JBF Consulting ha publicado un nuevo estudio que revela cómo los responsables de la cadena de suministro siguen confundiendo la integración de negocio con la integración de sistemas. En su último "whitepaper", titulado "Integración de negocio frente a integración de sistemas: la diferencia que separa las implantaciones que generan valor empresarial de las que simplemente entran en funcionamiento", ha analizado por qué la gran mayoría de las implantaciones de tecnología logística no consiguen cumplir con lo previsto.
Basado en una encuesta realizada en mayo de 2026 a más de 200 profesionales de la cadena de suministro y la logística, el informe revela que solo el 12,1% de las organizaciones ha completado sus implantaciones tecnológicas en plazo, dentro del presupuesto y alcanzando los resultados esperados. El 88% restante ha incumplido al menos uno de esos objetivos y, en la mayoría de los casos, más de uno.
Este estudio respalda con datos la idea de que la diferencia entre un sistema que simplemente funciona y otro que realmente permite impulsar el negocio rara vez se define antes de firmar un contrato, lo cual acaba suponiendo para las organizaciones un coste mucho mayor del previsto.

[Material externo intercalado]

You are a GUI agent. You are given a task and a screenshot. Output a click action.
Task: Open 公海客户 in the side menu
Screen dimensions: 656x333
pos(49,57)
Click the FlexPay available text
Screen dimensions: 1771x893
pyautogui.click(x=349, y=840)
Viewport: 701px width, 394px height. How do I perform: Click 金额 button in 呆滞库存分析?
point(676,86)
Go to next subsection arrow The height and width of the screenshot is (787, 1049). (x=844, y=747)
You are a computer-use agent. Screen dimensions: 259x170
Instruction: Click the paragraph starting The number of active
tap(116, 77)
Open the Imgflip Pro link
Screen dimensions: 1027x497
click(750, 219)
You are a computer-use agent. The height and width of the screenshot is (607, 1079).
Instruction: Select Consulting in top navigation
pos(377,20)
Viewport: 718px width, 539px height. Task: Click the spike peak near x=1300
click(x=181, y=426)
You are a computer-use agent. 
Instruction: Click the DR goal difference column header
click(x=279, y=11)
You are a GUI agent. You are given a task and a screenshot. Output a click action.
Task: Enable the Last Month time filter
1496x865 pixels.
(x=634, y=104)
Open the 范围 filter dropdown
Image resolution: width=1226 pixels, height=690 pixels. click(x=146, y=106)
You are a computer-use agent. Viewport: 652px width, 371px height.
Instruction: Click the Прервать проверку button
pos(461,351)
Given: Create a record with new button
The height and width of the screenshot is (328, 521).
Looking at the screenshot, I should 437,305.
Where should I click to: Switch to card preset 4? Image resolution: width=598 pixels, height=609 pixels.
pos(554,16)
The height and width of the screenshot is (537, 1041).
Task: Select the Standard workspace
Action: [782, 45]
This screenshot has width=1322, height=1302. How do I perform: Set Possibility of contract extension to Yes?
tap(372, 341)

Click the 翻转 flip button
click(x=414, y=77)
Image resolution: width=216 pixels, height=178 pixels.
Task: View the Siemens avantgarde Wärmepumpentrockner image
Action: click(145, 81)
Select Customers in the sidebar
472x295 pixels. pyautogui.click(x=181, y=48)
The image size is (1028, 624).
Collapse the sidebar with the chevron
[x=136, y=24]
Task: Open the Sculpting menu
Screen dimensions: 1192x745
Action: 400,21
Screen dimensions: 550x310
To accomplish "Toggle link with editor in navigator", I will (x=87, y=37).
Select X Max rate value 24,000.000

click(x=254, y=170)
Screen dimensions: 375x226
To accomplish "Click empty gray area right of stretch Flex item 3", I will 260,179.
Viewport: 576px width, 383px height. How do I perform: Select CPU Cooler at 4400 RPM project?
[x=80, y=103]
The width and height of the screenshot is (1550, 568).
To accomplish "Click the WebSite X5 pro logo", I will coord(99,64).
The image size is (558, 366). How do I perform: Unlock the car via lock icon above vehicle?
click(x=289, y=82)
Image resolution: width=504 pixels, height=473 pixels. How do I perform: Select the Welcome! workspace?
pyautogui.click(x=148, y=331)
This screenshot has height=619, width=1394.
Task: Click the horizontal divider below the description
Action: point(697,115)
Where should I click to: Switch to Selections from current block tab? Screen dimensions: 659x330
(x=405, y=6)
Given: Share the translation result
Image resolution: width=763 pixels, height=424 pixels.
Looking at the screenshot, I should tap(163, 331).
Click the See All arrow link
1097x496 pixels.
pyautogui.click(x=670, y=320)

Integración de sistema frente a integración de negocio
El informe establece una distinción clave entre la integración de sistemas, entendida como el trabajo técnico de implantar un software, y la integración de negocio, que engloba el rediseño de procesos, la gobernanza, la formación y la gestión del cambio necesarias para que el sistema funcione de forma efectiva dentro de la organización.
Esta diferencia se denomina la brecha de integridad de la implantación, y se explica -entre otras cosas-, por los sobrecostes presupuestarios, siendo la norma entre el 11% y el 25% según el 62% de los encuestados. Además, más del 82% de las organizaciones tarda más de seis meses en lograr una adopción operativa completa.
A ello se añade que solamente el 10% de las empresas designa a un único responsable del programa con verdadera capacidad de decisión, recurriendo el 44,4% de las empresas a asesoramiento externo. Por otra parte, apenas el 8,2% ofrece formación específica adaptada al puesto de trabajo y a los flujos operativos de cada perfil.
El informe cuestiona la idea de que un sistema completamente implantado equivale a un proyecto exitoso y demuestra que el verdadero coste de una implantación no está en la tecnología, sino en todo lo que las organizaciones dejan de construir a su alrededor. En este sentido, la entrada en funcionamiento no representa el final del proyecto, sino el comienzo, pues la integración constituye un reto relacionado con el modelo operativo y la organización, no únicamente con la tecnología.